» Task to carry out:
Turn the lines of the records below into a numbered list, leaving out any blank lines.

(Data pulled from a collection)
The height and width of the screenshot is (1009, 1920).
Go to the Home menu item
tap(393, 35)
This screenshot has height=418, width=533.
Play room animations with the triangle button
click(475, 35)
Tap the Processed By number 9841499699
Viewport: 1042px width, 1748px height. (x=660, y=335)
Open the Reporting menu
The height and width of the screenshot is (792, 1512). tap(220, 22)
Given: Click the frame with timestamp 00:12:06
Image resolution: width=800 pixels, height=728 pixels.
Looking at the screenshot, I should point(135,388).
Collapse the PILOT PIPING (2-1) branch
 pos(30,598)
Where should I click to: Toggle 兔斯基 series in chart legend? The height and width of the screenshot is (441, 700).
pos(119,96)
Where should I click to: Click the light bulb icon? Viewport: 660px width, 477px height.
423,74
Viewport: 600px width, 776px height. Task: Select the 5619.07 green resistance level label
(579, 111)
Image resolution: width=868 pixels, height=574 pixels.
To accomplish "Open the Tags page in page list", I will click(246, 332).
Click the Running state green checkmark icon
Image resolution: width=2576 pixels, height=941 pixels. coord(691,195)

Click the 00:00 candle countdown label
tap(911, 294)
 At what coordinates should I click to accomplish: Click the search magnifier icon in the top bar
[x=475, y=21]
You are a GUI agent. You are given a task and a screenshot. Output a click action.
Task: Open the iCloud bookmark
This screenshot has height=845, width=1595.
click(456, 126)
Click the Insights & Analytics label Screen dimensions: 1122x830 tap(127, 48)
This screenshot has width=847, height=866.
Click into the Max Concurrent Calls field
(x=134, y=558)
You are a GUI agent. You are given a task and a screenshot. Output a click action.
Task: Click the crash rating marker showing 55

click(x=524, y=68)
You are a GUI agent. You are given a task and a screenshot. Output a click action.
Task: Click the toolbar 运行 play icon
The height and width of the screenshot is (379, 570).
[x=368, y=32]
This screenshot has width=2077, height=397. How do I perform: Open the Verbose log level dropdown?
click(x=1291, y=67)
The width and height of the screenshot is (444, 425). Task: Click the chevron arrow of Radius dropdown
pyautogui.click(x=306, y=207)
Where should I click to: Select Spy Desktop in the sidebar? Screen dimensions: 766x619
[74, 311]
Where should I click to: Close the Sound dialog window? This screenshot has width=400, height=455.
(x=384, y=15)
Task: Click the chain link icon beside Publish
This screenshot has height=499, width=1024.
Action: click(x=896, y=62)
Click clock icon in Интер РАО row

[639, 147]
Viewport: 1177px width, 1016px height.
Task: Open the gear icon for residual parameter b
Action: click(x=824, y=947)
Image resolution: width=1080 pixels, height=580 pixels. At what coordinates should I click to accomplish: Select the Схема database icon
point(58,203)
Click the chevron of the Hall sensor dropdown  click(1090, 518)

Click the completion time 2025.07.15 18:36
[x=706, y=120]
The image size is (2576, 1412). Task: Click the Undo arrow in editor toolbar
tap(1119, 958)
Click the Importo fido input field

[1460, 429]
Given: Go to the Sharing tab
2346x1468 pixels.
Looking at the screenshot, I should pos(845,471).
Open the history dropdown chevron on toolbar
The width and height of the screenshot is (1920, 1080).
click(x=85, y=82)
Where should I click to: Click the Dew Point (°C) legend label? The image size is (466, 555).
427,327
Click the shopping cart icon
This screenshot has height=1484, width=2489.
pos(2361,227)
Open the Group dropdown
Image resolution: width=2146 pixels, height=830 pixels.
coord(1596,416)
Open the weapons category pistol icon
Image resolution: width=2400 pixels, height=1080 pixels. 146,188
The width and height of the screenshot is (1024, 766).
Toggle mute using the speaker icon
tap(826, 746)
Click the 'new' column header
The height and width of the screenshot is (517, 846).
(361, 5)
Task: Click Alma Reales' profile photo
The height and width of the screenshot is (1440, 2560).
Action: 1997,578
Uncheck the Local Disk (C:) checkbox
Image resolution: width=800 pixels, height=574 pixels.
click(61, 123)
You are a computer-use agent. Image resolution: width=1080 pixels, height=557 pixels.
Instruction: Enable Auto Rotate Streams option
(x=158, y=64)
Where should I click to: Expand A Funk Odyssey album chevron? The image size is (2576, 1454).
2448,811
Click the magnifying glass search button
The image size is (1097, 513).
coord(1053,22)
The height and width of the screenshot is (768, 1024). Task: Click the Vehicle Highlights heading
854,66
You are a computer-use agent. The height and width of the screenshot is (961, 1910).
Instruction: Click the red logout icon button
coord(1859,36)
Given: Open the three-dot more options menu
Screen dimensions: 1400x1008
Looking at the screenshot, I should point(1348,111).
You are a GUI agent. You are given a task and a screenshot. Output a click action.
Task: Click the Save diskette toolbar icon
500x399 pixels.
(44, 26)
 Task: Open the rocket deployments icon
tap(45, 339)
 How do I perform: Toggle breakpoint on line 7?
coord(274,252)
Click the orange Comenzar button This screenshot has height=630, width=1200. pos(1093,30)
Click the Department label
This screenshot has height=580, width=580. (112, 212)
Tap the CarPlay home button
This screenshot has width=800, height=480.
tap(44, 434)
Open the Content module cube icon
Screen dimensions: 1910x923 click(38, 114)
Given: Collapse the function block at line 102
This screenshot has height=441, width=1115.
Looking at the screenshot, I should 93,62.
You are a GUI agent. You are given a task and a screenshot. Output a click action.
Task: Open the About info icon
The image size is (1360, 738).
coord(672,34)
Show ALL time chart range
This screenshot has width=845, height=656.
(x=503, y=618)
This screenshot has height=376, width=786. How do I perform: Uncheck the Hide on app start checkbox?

» Solution to this problem:
1. The height and width of the screenshot is (1009, 1920).
2. Go to the Home menu item
3. tap(393, 35)
4. This screenshot has height=418, width=533.
5. Play room animations with the triangle button
6. click(475, 35)
7. Tap the Processed By number 9841499699
8. Viewport: 1042px width, 1748px height. (x=660, y=335)
9. Open the Reporting menu
10. The height and width of the screenshot is (792, 1512). tap(220, 22)
11. Given: Click the frame with timestamp 00:12:06
12. Image resolution: width=800 pixels, height=728 pixels.
13. Looking at the screenshot, I should point(135,388).
14. Collapse the PILOT PIPING (2-1) branch
15.  pos(30,598)
16. Where should I click to: Toggle 兔斯基 series in chart legend? The height and width of the screenshot is (441, 700).
17. pos(119,96)
18. Where should I click to: Click the light bulb icon? Viewport: 660px width, 477px height.
19. 423,74
20. Viewport: 600px width, 776px height. Task: Select the 5619.07 green resistance level label
21. (579, 111)
22. Image resolution: width=868 pixels, height=574 pixels.
23. To accomplish "Open the Tags page in page list", I will click(246, 332).
24. Click the Running state green checkmark icon
25. Image resolution: width=2576 pixels, height=941 pixels. coord(691,195)
26. Click the 00:00 candle countdown label
27. tap(911, 294)
28.  At what coordinates should I click to accomplish: Click the search magnifier icon in the top bar
29. [x=475, y=21]
30. You are a GUI agent. You are given a task and a screenshot. Output a click action.
31. Task: Open the iCloud bookmark
32. This screenshot has height=845, width=1595.
33. click(456, 126)
34. Click the Insights & Analytics label Screen dimensions: 1122x830 tap(127, 48)
35. This screenshot has width=847, height=866.
36. Click into the Max Concurrent Calls field
37. (x=134, y=558)
38. You are a GUI agent. You are given a task and a screenshot. Output a click action.
39. Task: Click the crash rating marker showing 55
40. click(x=524, y=68)
41. You are a GUI agent. You are given a task and a screenshot. Output a click action.
42. Task: Click the toolbar 运行 play icon
43. The height and width of the screenshot is (379, 570).
44. [x=368, y=32]
45. This screenshot has width=2077, height=397. How do I perform: Open the Verbose log level dropdown?
46. click(x=1291, y=67)
47. The width and height of the screenshot is (444, 425). Task: Click the chevron arrow of Radius dropdown
48. pyautogui.click(x=306, y=207)
49. Where should I click to: Select Spy Desktop in the sidebar? Screen dimensions: 766x619
50. [74, 311]
51. Where should I click to: Close the Sound dialog window? This screenshot has width=400, height=455.
52. (x=384, y=15)
53. Task: Click the chain link icon beside Publish
54. This screenshot has height=499, width=1024.
55. Action: click(x=896, y=62)
56. Click clock icon in Интер РАО row
57. [639, 147]
58. Viewport: 1177px width, 1016px height.
59. Task: Open the gear icon for residual parameter b
60. Action: click(x=824, y=947)
61. Image resolution: width=1080 pixels, height=580 pixels. At what coordinates should I click to accomplish: Select the Схема database icon
62. point(58,203)
63. Click the chevron of the Hall sensor dropdown  click(1090, 518)
64. Click the completion time 2025.07.15 18:36
65. [x=706, y=120]
66. The image size is (2576, 1412). Task: Click the Undo arrow in editor toolbar
67. tap(1119, 958)
68. Click the Importo fido input field
69. [1460, 429]
70. Given: Go to the Sharing tab
71. 2346x1468 pixels.
72. Looking at the screenshot, I should pos(845,471).
73. Open the history dropdown chevron on toolbar
74. The width and height of the screenshot is (1920, 1080).
75. click(x=85, y=82)
76. Where should I click to: Click the Dew Point (°C) legend label? The image size is (466, 555).
77. 427,327
78. Click the shopping cart icon
79. This screenshot has height=1484, width=2489.
80. pos(2361,227)
81. Open the Group dropdown
82. Image resolution: width=2146 pixels, height=830 pixels.
83. coord(1596,416)
84. Open the weapons category pistol icon
85. Image resolution: width=2400 pixels, height=1080 pixels. 146,188
86. The width and height of the screenshot is (1024, 766).
87. Toggle mute using the speaker icon
88. tap(826, 746)
89. Click the 'new' column header
90. The height and width of the screenshot is (517, 846).
91. (361, 5)
92. Task: Click Alma Reales' profile photo
93. The height and width of the screenshot is (1440, 2560).
94. Action: 1997,578
95. Uncheck the Local Disk (C:) checkbox
96. Image resolution: width=800 pixels, height=574 pixels.
97. click(61, 123)
98. You are a computer-use agent. Image resolution: width=1080 pixels, height=557 pixels.
99. Instruction: Enable Auto Rotate Streams option
100. (x=158, y=64)
101. Where should I click to: Expand A Funk Odyssey album chevron? The image size is (2576, 1454).
102. 2448,811
103. Click the magnifying glass search button
104. The image size is (1097, 513).
105. coord(1053,22)
106. The height and width of the screenshot is (768, 1024). Task: Click the Vehicle Highlights heading
107. 854,66
108. You are a computer-use agent. The height and width of the screenshot is (961, 1910).
109. Instruction: Click the red logout icon button
110. coord(1859,36)
111. Given: Open the three-dot more options menu
112. Screen dimensions: 1400x1008
113. Looking at the screenshot, I should point(1348,111).
114. You are a GUI agent. You are given a task and a screenshot. Output a click action.
115. Task: Click the Save diskette toolbar icon
116. 500x399 pixels.
117. (44, 26)
118.  Task: Open the rocket deployments icon
119. tap(45, 339)
120.  How do I perform: Toggle breakpoint on line 7?
121. coord(274,252)
122. Click the orange Comenzar button This screenshot has height=630, width=1200. pos(1093,30)
123. Click the Department label
124. This screenshot has height=580, width=580. (112, 212)
125. Tap the CarPlay home button
126. This screenshot has width=800, height=480.
127. tap(44, 434)
128. Open the Content module cube icon
129. Screen dimensions: 1910x923 click(38, 114)
130. Given: Collapse the function block at line 102
131. This screenshot has height=441, width=1115.
132. Looking at the screenshot, I should 93,62.
133. You are a GUI agent. You are given a task and a screenshot. Output a click action.
134. Task: Open the About info icon
135. The image size is (1360, 738).
136. coord(672,34)
137. Show ALL time chart range
138. This screenshot has width=845, height=656.
139. (x=503, y=618)
140. This screenshot has height=376, width=786. How do I perform: Uncheck the Hide on app start checkbox?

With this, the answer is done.